WHAT NEEDS TO BE DONE ▸
For the data below, restate word for word only the lines from the line containing "Click the Butterfly Effect logo" through the line containing "Task: Select Note cell of the 5746/B row", both ends included.

Stored items
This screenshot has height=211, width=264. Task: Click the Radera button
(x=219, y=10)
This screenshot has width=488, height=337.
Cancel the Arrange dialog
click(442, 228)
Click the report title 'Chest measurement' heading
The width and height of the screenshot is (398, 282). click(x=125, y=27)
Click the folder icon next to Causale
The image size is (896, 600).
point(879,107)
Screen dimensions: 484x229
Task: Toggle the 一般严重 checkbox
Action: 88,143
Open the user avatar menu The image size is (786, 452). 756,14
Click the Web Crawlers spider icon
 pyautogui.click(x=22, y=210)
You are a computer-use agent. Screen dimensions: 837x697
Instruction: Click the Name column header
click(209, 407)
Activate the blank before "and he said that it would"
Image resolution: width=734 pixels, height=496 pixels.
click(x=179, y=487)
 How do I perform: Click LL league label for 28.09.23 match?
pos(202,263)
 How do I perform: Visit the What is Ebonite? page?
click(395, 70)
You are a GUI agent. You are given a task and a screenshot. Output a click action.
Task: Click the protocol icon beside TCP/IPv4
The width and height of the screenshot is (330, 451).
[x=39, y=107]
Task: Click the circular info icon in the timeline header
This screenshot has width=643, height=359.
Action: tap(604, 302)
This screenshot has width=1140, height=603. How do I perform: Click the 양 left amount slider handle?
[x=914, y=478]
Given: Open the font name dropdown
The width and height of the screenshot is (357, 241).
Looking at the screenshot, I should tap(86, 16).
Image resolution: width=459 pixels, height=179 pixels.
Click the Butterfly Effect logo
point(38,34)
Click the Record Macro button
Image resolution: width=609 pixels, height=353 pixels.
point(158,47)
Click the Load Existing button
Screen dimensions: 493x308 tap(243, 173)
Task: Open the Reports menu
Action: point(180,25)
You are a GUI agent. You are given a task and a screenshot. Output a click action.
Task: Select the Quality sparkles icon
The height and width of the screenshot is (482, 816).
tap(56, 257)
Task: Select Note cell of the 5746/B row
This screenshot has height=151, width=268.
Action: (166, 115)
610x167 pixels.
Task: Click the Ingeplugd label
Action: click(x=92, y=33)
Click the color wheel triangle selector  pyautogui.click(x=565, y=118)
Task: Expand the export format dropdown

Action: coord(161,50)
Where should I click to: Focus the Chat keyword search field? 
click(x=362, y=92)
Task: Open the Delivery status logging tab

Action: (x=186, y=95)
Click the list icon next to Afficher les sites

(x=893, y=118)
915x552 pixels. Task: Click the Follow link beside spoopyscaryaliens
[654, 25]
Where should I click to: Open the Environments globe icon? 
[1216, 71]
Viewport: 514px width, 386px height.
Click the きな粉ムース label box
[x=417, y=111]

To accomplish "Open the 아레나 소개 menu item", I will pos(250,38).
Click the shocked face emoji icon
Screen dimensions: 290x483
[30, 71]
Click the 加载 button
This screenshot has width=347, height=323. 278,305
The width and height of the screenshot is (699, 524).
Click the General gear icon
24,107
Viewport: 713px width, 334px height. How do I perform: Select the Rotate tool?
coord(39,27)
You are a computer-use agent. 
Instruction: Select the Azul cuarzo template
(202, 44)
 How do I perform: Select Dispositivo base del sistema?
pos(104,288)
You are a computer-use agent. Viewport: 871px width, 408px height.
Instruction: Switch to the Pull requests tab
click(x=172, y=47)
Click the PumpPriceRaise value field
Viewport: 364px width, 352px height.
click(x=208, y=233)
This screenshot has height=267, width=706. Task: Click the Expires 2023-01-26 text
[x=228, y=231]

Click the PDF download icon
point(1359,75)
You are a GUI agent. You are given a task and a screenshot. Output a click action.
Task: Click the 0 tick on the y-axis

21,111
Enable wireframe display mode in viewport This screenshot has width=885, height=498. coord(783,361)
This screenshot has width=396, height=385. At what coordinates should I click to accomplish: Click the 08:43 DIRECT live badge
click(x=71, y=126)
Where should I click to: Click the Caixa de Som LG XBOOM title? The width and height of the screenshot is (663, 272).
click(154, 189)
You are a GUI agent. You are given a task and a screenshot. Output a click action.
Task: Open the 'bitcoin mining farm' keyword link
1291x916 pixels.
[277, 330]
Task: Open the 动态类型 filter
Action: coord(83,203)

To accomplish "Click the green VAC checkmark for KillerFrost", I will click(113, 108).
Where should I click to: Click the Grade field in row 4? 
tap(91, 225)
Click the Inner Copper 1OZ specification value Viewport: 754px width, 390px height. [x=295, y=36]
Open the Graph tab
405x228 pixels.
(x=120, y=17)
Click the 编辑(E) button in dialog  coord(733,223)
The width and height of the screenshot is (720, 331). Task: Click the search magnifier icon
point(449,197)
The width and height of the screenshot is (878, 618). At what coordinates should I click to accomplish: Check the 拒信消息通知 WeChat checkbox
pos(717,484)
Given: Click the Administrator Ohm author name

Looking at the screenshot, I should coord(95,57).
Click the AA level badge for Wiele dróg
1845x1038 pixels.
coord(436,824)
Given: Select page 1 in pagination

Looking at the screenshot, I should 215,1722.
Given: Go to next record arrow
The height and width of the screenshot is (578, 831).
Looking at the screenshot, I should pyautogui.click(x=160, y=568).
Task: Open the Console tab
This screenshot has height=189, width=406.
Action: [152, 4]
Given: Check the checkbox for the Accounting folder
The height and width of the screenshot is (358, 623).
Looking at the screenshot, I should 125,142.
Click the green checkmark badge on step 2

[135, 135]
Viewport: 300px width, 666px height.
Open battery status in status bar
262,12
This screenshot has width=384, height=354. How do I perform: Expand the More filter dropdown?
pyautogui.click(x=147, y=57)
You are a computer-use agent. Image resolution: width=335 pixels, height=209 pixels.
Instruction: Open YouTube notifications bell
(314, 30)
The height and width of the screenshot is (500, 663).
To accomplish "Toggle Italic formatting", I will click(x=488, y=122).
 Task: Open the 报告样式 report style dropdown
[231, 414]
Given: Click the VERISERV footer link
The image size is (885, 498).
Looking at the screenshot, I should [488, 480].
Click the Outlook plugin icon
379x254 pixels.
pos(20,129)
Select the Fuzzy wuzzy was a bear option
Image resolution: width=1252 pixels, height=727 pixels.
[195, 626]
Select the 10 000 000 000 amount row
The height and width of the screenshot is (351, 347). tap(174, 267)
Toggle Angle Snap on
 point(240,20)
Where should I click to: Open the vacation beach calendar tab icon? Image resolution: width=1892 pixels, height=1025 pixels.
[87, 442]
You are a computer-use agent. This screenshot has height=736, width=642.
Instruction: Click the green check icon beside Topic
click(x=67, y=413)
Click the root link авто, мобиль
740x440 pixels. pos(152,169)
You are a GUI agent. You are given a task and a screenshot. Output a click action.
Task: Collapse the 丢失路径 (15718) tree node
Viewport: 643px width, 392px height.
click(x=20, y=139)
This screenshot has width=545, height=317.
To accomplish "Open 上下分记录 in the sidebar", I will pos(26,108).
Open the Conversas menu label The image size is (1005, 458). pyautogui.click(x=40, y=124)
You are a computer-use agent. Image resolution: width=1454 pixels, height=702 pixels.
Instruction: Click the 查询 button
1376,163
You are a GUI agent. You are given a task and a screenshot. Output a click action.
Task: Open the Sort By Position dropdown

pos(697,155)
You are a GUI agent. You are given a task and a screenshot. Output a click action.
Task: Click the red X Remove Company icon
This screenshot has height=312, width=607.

WRITTEN SOLUTION ▸
Click the Butterfly Effect logo
point(38,34)
Click the Record Macro button
Image resolution: width=609 pixels, height=353 pixels.
point(158,47)
Click the Load Existing button
Screen dimensions: 493x308 tap(243, 173)
Task: Open the Reports menu
Action: point(180,25)
You are a GUI agent. You are given a task and a screenshot. Output a click action.
Task: Select the Quality sparkles icon
The height and width of the screenshot is (482, 816).
tap(56, 257)
Task: Select Note cell of the 5746/B row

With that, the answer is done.